------ Dataset extract

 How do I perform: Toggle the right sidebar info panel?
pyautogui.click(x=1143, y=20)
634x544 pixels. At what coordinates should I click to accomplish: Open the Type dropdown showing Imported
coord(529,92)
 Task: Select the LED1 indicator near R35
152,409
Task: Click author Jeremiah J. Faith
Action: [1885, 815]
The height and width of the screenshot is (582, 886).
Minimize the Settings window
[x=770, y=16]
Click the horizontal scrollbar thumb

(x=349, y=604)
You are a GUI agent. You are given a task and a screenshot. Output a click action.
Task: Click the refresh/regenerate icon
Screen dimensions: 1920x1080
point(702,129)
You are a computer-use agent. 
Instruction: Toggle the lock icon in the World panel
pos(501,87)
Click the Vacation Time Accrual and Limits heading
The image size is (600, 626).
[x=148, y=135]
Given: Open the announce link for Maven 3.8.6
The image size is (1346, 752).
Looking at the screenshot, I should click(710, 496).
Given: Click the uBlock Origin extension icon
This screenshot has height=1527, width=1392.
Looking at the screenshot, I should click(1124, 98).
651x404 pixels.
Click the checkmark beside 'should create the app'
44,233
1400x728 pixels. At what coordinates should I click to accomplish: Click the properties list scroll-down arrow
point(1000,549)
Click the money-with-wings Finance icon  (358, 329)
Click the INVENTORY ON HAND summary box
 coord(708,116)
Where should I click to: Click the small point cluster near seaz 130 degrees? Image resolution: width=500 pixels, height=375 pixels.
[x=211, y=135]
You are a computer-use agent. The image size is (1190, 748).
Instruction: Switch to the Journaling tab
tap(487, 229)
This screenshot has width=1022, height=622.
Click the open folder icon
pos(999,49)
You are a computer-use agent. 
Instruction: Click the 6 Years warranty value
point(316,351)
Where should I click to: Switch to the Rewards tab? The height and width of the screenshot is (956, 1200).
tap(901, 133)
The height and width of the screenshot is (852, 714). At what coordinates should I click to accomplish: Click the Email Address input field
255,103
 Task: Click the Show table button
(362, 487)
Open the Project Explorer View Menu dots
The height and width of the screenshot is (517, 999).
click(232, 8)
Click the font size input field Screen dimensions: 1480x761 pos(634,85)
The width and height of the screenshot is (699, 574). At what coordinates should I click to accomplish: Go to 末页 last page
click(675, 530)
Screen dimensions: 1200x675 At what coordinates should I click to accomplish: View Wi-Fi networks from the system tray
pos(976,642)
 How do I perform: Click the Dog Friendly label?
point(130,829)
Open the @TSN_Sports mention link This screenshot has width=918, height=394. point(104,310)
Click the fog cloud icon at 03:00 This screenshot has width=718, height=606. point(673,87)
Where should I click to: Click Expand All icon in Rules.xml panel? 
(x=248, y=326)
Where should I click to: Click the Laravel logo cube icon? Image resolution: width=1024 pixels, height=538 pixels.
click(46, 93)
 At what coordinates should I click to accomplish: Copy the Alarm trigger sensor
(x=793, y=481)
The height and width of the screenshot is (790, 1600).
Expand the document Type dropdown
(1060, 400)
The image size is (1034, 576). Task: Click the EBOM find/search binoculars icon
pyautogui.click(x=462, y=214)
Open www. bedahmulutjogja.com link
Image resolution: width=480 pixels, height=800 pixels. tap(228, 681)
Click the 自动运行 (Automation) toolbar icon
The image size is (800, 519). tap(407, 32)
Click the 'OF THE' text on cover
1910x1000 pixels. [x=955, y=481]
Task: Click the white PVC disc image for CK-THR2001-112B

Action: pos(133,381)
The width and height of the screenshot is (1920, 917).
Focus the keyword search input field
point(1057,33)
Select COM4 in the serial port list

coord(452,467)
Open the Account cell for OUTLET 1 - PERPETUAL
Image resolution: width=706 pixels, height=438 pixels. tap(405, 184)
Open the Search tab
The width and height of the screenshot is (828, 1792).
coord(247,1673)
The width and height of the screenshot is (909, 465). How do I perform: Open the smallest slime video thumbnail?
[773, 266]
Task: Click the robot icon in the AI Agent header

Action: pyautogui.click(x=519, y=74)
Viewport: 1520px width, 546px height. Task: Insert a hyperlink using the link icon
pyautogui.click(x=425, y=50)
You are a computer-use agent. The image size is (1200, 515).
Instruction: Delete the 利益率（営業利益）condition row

------------

When a line in the records holds the string "computer", copy that line.

▸ **Answer to the exercise**
You are a computer-use agent. 
You are a computer-use agent. The image size is (1190, 748).
You are a computer-use agent. 
You are a computer-use agent. The image size is (1200, 515).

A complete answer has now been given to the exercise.